After several years housed in a retail storefront in downtown Ashland, Print My Threads purchased a vacant roller rink in Flatwoods, Kentucky in 2013 and slowly began to renovate the entire building. “To date, we’ve added all new electric, plumbing, energy efficient spray foam insulation and LED lighting,” said Robinson on a tour of the building. “This past year, we received two separate USDA Energy grants that we used to replace the roof, install energy efficient HVAC throughout our production area and install a rooftop solar panel system that offsets 100 percent of our electric usage.”

When operating at full capacity, Print My Threads can churn out up to 400 shirts an hour. From the in-house graphic design department to the production crew making screens and operating the printing presses, the efficient seven-person team works with a fluid fervor to fill orders for local, regional and national customers. But like almost every business in America, the fine-tuned production at Print My Threads came to a screeching halt during the early stages of the COVID-19 pandemic. The subsequent economic shutdown plunged countless local businesses, many of whom already operate on the smallest of margins, into an increasingly uncertain future. But rather than sit idly by, Print My Threads decided to put their core values to work.

Inspired by a national movement within the T-shirt industry called the Here For Good Campaign, Robinson and company quickly took action and launched their own Local Lifesaver campaign to assist struggling small businesses in the Tri-State during the shutdown. The project allowed customers to purchase a $20 T-shirt from Print My Threads, who would then donate half the proceeds to a small business of the customer’s choosing. In just over a month’s time, the project sold more than 600 shirts, raising over $6,000 for 48 different participating small businesses in the region.

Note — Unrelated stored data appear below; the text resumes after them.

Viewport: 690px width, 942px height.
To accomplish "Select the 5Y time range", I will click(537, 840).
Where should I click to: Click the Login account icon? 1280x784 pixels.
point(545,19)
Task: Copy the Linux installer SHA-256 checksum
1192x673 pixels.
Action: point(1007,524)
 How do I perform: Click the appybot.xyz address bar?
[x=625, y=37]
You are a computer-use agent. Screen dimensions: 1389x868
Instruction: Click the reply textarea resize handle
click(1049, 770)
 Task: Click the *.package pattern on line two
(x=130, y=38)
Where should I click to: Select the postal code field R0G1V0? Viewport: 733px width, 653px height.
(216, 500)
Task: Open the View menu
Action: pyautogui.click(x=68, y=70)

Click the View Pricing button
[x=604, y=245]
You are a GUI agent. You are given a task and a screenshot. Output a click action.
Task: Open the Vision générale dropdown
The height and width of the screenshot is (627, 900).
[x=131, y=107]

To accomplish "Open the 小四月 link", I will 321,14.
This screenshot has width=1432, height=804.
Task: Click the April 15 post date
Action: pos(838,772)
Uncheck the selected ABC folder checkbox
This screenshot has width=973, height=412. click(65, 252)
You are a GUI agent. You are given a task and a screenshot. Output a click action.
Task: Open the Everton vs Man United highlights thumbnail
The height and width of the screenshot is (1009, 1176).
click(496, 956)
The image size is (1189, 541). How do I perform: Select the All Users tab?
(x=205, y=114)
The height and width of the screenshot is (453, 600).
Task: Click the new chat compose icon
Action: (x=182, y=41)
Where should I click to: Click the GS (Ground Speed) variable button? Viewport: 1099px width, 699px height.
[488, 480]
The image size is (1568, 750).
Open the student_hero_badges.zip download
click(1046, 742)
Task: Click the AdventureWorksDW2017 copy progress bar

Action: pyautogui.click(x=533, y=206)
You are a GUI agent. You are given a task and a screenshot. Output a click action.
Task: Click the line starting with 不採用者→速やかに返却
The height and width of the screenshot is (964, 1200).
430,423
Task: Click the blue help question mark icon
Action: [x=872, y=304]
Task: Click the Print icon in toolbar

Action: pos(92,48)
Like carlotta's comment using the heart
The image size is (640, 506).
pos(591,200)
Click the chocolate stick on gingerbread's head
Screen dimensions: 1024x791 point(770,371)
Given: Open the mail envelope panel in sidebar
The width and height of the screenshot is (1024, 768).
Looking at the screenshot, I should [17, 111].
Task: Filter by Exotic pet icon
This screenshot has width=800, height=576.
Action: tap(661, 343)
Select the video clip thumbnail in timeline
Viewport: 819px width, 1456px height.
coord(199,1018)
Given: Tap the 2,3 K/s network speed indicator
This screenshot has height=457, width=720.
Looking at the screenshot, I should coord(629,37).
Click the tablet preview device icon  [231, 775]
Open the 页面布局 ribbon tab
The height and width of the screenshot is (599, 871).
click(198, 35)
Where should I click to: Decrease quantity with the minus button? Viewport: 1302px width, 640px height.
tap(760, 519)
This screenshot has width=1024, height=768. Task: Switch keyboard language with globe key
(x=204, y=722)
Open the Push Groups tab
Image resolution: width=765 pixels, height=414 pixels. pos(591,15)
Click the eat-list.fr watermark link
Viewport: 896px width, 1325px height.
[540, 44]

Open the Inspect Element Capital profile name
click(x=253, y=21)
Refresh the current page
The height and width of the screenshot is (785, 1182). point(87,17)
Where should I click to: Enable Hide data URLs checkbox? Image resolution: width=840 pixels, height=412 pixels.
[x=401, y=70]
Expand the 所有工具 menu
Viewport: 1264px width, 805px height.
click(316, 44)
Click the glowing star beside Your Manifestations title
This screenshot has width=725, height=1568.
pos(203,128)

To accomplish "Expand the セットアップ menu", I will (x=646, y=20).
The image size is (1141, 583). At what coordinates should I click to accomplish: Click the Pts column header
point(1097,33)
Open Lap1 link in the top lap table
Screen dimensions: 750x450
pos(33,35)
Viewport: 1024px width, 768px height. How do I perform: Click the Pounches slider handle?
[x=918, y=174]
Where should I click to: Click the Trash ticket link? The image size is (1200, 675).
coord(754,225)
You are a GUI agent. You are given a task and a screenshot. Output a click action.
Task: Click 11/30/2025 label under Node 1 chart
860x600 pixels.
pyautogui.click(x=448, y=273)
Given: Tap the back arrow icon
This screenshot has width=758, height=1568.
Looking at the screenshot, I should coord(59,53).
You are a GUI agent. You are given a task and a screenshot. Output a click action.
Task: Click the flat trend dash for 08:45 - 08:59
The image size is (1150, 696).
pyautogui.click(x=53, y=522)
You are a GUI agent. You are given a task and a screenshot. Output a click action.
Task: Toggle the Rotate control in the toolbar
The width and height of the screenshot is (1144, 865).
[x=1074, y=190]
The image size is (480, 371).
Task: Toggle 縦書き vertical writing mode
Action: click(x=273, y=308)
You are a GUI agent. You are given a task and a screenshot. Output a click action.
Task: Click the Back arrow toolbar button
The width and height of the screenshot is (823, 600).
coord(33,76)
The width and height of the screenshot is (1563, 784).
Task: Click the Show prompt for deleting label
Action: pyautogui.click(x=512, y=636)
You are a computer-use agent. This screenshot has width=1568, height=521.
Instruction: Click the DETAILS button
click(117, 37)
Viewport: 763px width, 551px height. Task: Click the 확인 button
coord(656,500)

With the region’s economy slowly reopening, Print My Threads will soon shift its fundraising efforts to their partnership with the Kentucky Parks Club. The initiative is an offshoot of the Kentucky State Parks Foundation, which supports the preservation of the many natural wonders and state parks within the Commonwealth and encourages people throughout the state to get out and experience nature firsthand.

“The work that the Kentucky State Parks Foundation does is super important, and it’s not just kids who need to fall in love with nature. I’m super passionate about social equity and our planet, so working on projects that result in good things for people and the planet will be our core focus moving forward.”

The post-COVID path to economic recovery in America is sure to be long, difficult and uncertain, as are the paths to social justice and environmental awareness. These daunting, complex issues often feel overwhelming, but to make a better nation, we must start in our own community. Though it may seem impossible at first, every person can help in some way. Rest assured, businesses like Print My Threads will be leading by example, living out their mission to ‘make things better by making better things.’

“T-shirts have the ability to unify a message, create awareness and rally support around a cause,” Robinson says. “Never underestimate the power of a T-shirt.”